The itch to tinker with my investments, to follow through with that hot stock tip or try out a new investment all together.

I want to try these things, but then I don’t want to put the long term returns of our index fun portfolio in jeopardy by switching in and out all the time.

So what should we as investors do to stop this itch?

After thinking it over the past few weeks, I’ve come to two conclusions;

  1. Simply keep it in the 100% S&P500 tracker it’s in currently.
  2. Keep 90-95% of it in the S&P500 tracker and tinker with the other 5-10%

Now I don’t know about you. But for someone who loves to constantly trial new theories and run experiments with my finances and health, option two really appeals. Even the founder of Vanguard, John Bogle recommends putting 5% of your funds into fun money stated above.

So now that we have identified that we have investment urges and we want to put 5-10% of of funds into fun money investments, how do we go about it? This is where it really comes down to you. Do you personally get immense enjoyment out of picking stocks? Do you love Peer to Peer Lending? Do you want to put it in bonds to even out the volatility? Or do you like me, love infrastructure and property and want to put it into Listed Property Trusts (REIT’s)?
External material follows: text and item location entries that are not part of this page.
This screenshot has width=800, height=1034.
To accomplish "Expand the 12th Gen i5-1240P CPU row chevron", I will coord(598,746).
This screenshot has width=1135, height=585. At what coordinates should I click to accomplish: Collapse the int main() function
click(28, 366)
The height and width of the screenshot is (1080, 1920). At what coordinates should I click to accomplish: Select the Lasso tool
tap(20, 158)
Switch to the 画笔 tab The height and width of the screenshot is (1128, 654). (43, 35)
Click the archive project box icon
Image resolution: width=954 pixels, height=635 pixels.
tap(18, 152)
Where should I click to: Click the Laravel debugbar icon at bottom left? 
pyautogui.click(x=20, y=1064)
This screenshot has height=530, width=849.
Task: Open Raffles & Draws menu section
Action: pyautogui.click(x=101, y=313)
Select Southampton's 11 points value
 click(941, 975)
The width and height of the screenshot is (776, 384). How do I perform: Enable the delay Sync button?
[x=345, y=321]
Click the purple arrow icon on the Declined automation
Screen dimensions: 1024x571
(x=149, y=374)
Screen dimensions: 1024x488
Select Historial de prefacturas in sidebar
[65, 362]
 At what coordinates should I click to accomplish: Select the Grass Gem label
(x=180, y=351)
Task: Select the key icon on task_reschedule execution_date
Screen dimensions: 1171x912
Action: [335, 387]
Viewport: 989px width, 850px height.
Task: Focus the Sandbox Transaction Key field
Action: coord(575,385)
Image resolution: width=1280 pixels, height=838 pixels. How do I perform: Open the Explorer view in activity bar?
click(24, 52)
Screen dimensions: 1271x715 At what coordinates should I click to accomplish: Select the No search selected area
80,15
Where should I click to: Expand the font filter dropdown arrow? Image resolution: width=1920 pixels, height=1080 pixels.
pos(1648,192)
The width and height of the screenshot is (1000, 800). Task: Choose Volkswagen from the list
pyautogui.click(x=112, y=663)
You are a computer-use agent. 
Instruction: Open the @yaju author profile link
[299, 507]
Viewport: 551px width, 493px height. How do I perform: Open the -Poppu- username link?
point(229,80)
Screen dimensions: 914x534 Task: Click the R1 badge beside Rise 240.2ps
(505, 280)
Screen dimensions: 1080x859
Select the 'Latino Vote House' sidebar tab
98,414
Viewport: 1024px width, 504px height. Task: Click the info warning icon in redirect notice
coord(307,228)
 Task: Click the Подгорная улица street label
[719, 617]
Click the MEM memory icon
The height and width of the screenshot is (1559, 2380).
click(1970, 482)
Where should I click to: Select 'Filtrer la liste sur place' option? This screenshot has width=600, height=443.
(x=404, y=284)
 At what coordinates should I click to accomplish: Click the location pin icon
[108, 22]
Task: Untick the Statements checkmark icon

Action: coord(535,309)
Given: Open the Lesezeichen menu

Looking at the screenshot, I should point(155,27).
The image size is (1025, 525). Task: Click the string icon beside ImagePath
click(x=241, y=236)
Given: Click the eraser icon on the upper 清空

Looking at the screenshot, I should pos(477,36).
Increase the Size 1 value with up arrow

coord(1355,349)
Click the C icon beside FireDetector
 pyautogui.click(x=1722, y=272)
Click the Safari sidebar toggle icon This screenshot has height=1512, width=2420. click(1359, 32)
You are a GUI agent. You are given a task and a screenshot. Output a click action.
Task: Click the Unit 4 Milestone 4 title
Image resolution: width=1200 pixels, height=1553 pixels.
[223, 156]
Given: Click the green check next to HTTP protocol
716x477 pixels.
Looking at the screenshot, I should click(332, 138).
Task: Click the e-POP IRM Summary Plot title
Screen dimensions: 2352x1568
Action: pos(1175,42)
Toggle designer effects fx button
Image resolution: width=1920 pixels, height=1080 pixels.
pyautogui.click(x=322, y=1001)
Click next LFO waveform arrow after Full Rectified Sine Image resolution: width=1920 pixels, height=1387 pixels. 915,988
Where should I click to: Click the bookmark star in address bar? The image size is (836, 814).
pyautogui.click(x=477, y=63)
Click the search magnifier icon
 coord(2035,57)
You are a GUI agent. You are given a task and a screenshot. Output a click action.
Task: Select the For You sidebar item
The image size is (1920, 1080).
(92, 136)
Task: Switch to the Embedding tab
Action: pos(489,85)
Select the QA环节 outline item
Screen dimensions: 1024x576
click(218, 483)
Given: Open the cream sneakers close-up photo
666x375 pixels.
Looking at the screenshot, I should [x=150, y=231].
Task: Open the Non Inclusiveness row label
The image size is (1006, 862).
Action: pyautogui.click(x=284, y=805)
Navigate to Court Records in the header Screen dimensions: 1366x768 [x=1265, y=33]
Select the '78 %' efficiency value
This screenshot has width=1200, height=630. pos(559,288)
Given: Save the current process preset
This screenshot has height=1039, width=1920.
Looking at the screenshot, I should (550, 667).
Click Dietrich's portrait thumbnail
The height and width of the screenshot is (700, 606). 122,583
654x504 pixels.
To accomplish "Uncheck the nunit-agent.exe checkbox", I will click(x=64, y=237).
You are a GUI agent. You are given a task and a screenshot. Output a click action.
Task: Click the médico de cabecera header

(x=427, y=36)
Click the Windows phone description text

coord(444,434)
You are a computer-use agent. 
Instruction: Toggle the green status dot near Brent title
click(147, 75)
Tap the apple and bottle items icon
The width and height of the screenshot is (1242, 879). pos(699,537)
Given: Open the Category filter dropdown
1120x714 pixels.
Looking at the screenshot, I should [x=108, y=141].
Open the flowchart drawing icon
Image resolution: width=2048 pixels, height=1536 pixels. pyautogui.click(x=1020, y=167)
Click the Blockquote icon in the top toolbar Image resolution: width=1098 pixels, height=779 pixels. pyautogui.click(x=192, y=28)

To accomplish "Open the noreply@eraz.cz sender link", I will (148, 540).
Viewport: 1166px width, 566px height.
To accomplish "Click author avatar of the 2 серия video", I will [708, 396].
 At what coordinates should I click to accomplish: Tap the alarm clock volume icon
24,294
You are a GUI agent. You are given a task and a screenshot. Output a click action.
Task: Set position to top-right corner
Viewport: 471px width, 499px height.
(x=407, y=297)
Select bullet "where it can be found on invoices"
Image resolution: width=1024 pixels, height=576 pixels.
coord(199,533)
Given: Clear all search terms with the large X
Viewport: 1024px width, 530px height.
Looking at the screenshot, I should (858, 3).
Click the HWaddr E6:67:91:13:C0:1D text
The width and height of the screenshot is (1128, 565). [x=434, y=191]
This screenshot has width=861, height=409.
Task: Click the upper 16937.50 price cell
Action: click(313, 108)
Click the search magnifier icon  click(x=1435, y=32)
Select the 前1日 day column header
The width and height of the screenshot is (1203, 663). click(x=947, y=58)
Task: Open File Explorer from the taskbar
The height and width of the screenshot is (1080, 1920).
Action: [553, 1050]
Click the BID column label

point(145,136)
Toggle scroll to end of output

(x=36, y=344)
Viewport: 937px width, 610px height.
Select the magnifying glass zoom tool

So that’s exactly what I’ve done.

I’ve invested 10% of my personal investments into property index funds. When I commute to work I get a real sense of satisfaction knowing that I’m now owning a portion of industrial warehouses, office blocks and shopping malls. I’ve always loved architecture, construction and buildings and being able to invest into them and own a small fraction of wonderful buildings paying me rent each month is fantastic.

It cures my itch and fills my pocket.

I really am investing for the fun of it.